Künstlerzentrum statt Touristenpilgerstätte

Von Agnes Bührig · 11.01.2010
Über 40 Jahre lebte und arbeitete der schwedische Filmregisseur Ingmar Bergman auf der Insel Fårö. Der Traum seiner Tochter Liv Ullmann, in den Wohnräumen ihres verstorbenen Vaters ein Künstlerzentrum einzurichten, wird nun langsam Wirklichkeit. Die zugehörige Stiftung sucht nur noch einen geeigneten Leiter.
Liv Ullmann und Bibi Andersson am Strand von Fårö. Im Vordergrund nordische Krüppelkiefern, im Hintergrund die Weite der Ostsee. 1965 drehte Ingmar Bergman hier seinen Film "Persona", verliebte sich in dieses Stückchen Erde und wurde sesshaft. Zwei Jahre später bezog er das Haus Hammars, in dem fast 40 Jahre lang Drehbücher und Manuskripte entstanden. Dass dieser Ort nun Sitz eines Künstlerzentrums werden soll, darüber ist Bergmans Tochter Linn Ullmann sehr glücklich:

"Das hier ist ein kulturelles Erbe, nicht nur für Schweden, Norwegen, Dänemark, auch für Europa und die USA. Es ist ein Ort, den viele aus den Filmen meines Vaters wiedererkennen. Und es ist ein Platz zum Arbeiten. Mir war es wichtig, etwas in Ingmar Bergmans Sinne zu machen und dass es in diesen Häusern weiterhin um Kunst geht."

■ **Datenauszug**
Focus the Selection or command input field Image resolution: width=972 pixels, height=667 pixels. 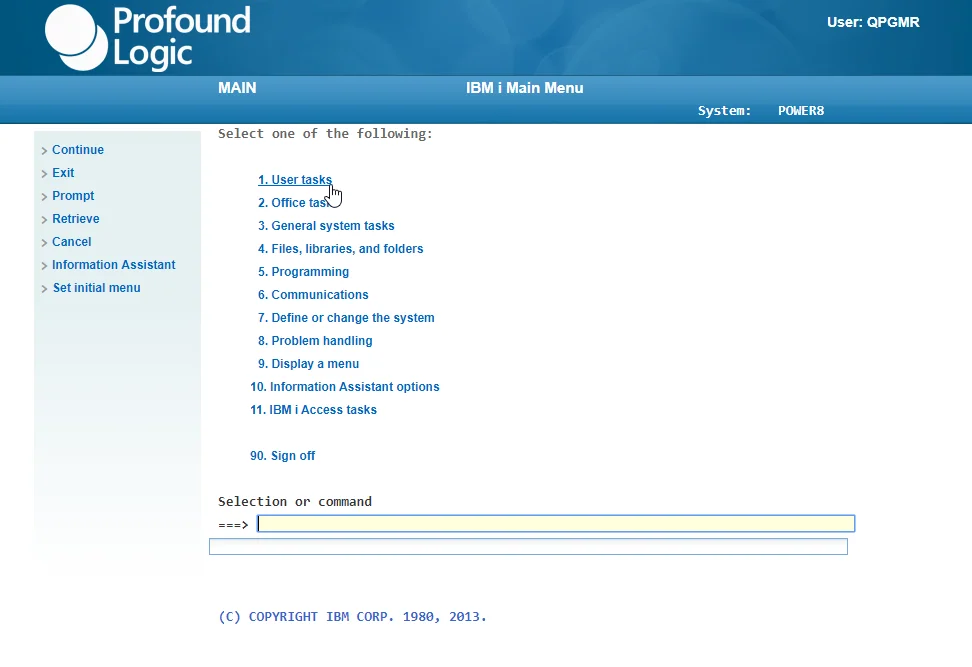pyautogui.click(x=556, y=524)
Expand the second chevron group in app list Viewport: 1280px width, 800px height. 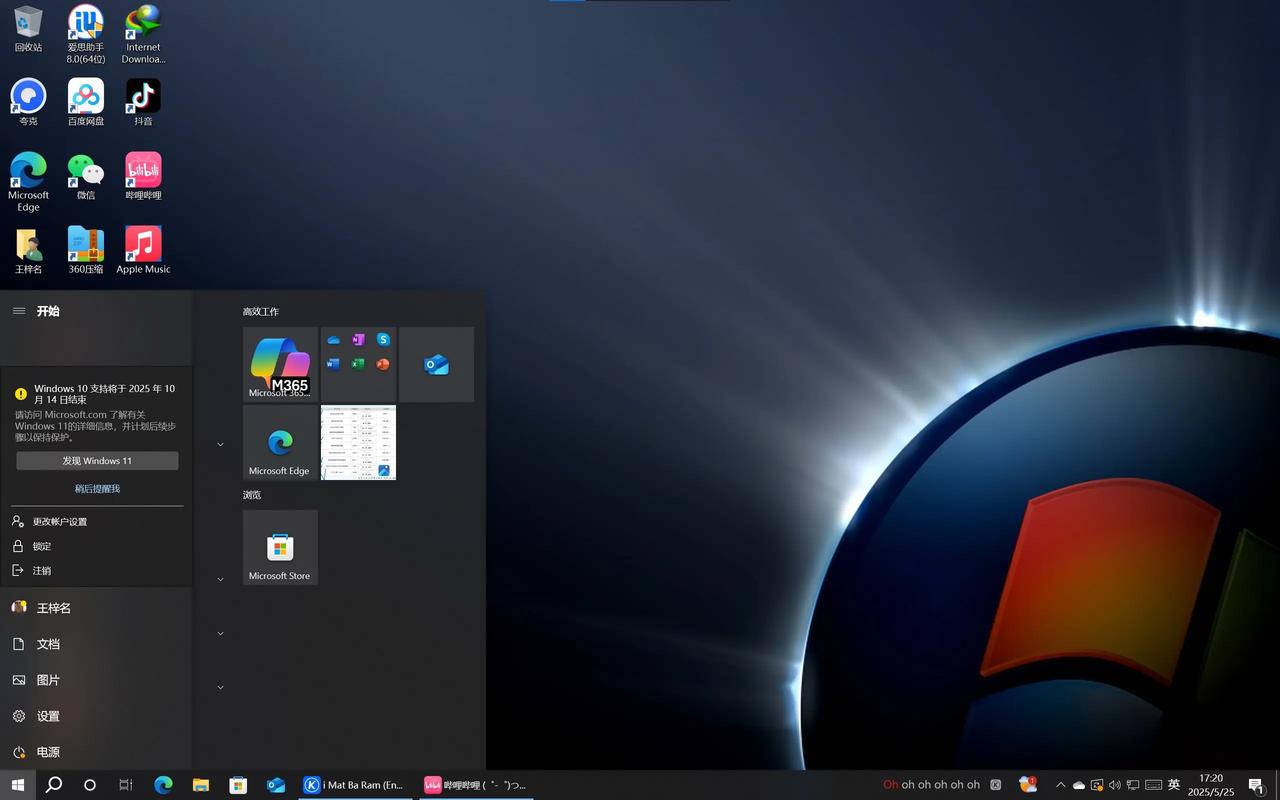pos(220,578)
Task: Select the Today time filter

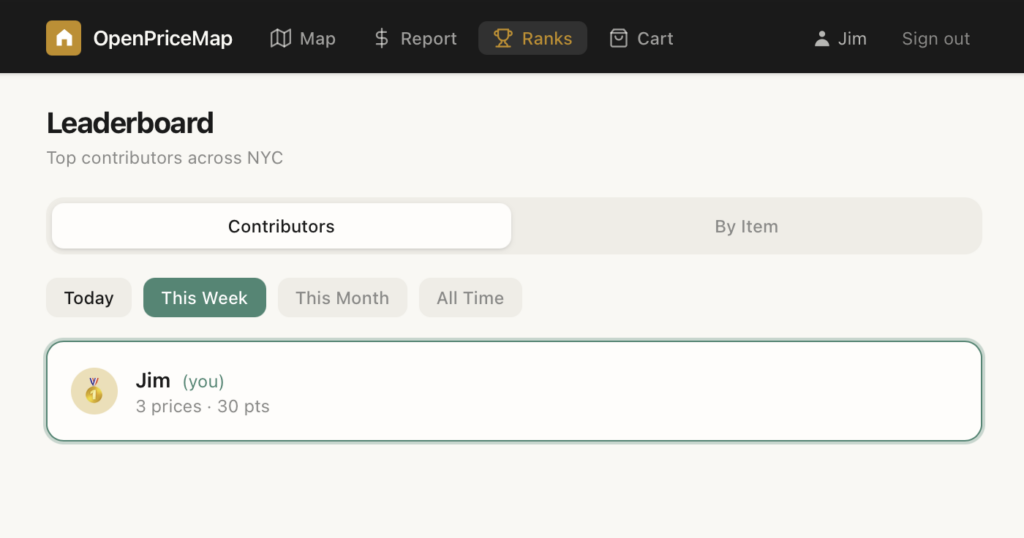Action: pos(89,298)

■ **Aufgabendetails**
Setze den Beitrag über das geplante Künstlerzentrum in Ingmar Bergmans Haus auf Fårö im Anschluss an das abschließende Zitat fort.

■ **Die Antwort**
Diesen Traum erfüllt jetzt der norwegische Millionär Hans Gude Gudesen, der die Künstlerstiftung "Bergmangårdarna" finanziert. Derzeit wird nach einer Leitungspersönlichkeit gesucht. Ihre vorderste Aufgabe wird es sein, Kulturschaffende auszuwählen, die auf Ingmar Bergmans einstigem Anwesen in Ruhe arbeiten können, sagt Linn Ullmann. Die norwegische Schriftstellerin hat das Konzept für das Künstlerzentrum im Geiste ihres Vaters entwickelt:

"Wir stellen uns vor, dass Künstler, Forscher und Journalisten aus der ganzen Welt sich bewerben, um hier in den Häusern einige Wochen oder Monate an ihren Projekten zu arbeiten. Dabei ist es uns wichtig, dass von dieser Arbeit etwas zurückkommt auf die Insel, eine Art künstlerischer Zins. Wer ein Filmmanuskript fertig schreibt, komponiert oder fotografiert, muss eine Ausstellung machen oder seinen Film zeigen, wer ein Kinderbuch schreibt, eine Lesung veranstalten."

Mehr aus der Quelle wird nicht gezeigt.